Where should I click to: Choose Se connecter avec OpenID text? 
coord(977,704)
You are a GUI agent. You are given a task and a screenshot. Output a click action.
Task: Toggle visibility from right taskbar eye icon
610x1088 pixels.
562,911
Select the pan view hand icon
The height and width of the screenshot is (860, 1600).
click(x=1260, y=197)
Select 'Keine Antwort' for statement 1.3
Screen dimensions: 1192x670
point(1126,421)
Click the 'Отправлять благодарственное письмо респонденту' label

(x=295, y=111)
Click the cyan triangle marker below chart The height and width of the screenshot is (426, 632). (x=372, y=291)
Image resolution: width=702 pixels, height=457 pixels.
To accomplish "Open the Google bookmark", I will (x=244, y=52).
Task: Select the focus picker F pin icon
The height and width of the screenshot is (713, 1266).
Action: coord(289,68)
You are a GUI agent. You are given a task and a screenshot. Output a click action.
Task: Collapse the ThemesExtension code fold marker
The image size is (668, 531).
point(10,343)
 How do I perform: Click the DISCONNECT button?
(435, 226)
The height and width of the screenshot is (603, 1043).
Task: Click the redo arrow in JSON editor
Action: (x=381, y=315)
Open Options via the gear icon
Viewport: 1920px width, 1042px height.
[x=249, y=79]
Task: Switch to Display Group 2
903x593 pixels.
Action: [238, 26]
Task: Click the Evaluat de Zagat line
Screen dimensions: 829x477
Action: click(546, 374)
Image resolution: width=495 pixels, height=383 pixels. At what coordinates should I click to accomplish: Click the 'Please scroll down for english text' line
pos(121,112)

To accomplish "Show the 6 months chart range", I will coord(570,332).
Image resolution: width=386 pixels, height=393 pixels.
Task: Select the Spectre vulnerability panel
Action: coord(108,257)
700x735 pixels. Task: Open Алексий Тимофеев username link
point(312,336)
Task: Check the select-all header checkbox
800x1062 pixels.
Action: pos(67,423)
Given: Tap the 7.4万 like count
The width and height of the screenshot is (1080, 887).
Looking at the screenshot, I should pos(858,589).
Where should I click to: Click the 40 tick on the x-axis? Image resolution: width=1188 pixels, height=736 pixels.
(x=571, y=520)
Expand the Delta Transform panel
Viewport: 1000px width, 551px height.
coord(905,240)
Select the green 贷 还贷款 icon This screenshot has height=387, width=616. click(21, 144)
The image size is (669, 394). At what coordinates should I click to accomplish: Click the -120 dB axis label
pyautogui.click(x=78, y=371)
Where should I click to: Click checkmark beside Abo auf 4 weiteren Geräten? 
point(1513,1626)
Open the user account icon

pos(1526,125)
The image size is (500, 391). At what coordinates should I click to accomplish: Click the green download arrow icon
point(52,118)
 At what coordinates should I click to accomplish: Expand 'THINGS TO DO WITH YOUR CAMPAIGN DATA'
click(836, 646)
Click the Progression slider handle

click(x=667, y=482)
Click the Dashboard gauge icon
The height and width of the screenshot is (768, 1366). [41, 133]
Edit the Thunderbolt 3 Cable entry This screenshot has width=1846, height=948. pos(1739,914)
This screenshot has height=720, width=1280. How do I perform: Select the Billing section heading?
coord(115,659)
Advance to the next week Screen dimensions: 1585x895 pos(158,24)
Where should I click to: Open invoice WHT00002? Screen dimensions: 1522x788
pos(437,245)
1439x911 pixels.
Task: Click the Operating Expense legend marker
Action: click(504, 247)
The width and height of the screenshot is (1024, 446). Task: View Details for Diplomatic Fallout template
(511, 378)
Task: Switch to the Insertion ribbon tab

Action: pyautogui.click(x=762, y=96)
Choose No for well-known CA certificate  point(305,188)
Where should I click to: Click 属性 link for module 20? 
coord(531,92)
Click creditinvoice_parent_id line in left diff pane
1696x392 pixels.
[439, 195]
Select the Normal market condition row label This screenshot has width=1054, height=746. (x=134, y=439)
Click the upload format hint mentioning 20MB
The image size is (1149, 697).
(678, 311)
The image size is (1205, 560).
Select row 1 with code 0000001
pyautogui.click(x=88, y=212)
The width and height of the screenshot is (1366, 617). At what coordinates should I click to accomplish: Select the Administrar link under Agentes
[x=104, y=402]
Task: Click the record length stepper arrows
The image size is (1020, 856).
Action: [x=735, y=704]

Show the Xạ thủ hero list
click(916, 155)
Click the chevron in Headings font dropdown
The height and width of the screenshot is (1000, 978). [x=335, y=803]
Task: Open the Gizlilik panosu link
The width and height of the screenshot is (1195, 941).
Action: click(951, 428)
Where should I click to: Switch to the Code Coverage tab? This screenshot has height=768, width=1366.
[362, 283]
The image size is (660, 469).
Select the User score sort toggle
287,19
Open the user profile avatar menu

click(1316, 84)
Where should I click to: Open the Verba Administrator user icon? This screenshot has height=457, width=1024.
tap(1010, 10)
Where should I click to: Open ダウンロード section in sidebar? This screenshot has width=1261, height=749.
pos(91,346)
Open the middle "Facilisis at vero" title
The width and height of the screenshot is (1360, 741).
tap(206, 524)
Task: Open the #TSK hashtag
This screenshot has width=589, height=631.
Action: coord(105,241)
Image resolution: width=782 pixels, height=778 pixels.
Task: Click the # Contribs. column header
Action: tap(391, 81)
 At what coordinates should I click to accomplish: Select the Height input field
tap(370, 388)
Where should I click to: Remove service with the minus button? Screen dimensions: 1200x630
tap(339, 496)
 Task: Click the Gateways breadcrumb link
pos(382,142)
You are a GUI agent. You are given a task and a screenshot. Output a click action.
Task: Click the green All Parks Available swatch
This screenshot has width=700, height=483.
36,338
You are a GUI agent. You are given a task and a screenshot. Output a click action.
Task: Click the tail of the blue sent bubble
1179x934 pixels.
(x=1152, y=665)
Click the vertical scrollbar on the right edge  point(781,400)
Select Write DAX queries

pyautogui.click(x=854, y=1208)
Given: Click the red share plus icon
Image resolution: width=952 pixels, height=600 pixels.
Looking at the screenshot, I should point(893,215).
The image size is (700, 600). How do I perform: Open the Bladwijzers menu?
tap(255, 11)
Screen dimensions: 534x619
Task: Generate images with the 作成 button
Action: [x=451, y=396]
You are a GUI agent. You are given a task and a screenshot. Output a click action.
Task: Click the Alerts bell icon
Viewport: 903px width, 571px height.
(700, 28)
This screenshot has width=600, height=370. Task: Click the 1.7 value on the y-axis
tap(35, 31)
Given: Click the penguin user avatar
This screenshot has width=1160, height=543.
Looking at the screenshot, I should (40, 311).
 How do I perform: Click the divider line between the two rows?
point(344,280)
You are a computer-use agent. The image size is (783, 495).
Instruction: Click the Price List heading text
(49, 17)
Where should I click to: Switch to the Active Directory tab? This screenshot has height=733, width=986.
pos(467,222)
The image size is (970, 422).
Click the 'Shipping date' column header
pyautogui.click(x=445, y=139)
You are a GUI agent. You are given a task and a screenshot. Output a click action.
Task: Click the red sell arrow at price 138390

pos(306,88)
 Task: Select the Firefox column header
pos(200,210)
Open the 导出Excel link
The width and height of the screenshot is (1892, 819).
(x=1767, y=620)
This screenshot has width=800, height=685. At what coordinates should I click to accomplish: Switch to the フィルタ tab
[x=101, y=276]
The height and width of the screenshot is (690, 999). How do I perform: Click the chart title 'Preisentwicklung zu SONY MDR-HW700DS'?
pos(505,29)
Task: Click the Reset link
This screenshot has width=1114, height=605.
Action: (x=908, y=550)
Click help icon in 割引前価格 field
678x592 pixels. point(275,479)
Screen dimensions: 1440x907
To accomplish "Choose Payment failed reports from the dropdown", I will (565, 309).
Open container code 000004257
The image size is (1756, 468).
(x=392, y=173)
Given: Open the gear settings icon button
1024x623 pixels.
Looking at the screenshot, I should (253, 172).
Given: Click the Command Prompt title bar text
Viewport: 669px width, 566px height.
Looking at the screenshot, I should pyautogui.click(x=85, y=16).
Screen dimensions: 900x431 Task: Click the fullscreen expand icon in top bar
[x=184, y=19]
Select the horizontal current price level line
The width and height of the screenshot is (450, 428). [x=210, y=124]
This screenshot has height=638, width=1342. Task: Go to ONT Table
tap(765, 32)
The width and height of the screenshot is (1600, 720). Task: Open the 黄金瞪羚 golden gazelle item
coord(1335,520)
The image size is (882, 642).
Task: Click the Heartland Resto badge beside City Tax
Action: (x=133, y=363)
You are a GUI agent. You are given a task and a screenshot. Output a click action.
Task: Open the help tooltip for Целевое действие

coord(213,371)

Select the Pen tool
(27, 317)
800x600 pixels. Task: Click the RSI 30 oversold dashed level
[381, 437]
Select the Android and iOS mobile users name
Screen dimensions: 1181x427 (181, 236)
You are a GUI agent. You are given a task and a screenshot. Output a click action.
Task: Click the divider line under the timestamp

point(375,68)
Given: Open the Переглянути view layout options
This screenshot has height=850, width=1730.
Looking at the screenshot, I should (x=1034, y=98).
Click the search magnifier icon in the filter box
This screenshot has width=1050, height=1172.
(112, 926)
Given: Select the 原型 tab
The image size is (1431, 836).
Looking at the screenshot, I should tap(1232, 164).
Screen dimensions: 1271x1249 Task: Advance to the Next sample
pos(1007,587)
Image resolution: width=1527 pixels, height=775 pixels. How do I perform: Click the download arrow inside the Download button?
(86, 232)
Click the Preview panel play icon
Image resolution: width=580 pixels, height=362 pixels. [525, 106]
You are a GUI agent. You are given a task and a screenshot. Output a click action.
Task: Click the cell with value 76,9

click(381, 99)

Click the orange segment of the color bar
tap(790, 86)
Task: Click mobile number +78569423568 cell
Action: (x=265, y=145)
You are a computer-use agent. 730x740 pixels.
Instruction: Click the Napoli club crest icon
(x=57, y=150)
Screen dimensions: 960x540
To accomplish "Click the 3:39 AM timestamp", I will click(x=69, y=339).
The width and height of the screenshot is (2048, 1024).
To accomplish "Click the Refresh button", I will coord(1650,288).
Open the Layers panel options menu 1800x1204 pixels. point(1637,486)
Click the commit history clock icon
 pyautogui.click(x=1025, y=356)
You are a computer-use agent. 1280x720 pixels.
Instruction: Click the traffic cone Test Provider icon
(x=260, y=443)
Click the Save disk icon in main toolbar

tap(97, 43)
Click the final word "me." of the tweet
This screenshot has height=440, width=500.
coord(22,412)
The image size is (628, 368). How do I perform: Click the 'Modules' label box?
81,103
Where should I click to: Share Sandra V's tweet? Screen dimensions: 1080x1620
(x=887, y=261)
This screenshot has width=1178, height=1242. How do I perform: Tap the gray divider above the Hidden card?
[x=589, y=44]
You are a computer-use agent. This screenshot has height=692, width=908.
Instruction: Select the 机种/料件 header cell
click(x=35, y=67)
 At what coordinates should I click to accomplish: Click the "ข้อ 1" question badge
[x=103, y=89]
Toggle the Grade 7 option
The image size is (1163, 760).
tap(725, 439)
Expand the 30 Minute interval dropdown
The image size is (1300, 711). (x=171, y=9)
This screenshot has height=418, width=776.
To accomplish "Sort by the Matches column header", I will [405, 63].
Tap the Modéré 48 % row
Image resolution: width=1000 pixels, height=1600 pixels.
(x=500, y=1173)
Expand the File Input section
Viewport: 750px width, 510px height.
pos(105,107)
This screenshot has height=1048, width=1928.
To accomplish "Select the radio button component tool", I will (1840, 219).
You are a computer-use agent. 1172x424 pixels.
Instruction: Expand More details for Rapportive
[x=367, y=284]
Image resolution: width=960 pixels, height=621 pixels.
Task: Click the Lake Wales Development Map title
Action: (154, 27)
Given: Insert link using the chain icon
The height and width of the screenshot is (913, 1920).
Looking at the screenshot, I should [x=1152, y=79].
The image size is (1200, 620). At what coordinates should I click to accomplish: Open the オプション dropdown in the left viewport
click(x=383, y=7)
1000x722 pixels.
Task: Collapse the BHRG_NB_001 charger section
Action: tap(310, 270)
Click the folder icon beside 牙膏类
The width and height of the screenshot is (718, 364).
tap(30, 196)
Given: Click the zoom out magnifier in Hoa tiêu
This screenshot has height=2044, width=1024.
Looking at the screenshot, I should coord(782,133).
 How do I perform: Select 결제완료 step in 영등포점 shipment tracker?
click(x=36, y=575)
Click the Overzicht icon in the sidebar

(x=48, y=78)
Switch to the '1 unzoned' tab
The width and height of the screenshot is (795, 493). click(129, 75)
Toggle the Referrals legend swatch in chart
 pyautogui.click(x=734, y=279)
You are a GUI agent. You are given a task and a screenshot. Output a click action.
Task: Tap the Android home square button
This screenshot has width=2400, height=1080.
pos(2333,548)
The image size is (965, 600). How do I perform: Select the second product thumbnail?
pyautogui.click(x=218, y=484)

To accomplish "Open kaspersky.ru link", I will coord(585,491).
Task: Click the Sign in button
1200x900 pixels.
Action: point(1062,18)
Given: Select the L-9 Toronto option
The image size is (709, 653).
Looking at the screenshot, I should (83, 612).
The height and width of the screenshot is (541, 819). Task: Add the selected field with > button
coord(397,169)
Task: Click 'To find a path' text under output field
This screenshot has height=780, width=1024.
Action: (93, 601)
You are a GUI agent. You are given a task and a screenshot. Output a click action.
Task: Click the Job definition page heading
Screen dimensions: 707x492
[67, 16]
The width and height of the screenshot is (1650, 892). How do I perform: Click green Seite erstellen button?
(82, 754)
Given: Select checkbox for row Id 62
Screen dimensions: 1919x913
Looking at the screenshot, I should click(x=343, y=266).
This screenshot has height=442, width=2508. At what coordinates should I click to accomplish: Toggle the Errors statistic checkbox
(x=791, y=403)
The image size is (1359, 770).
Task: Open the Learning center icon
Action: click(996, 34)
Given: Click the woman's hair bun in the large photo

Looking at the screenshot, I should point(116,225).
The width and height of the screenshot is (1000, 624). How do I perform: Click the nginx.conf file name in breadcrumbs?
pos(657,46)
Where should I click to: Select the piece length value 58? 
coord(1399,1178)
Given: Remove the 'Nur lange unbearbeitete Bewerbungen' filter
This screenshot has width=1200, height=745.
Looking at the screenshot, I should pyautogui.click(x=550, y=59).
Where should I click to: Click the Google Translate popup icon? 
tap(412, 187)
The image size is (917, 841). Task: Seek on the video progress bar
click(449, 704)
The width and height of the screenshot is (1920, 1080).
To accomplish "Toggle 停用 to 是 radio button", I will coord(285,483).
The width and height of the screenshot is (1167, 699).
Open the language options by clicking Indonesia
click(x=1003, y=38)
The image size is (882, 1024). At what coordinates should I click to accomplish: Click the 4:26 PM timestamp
::::
— ACTIVITY —
How many lines in the listing above contain "computer"? Answer with the number alone.

— FINAL ANSWER —
5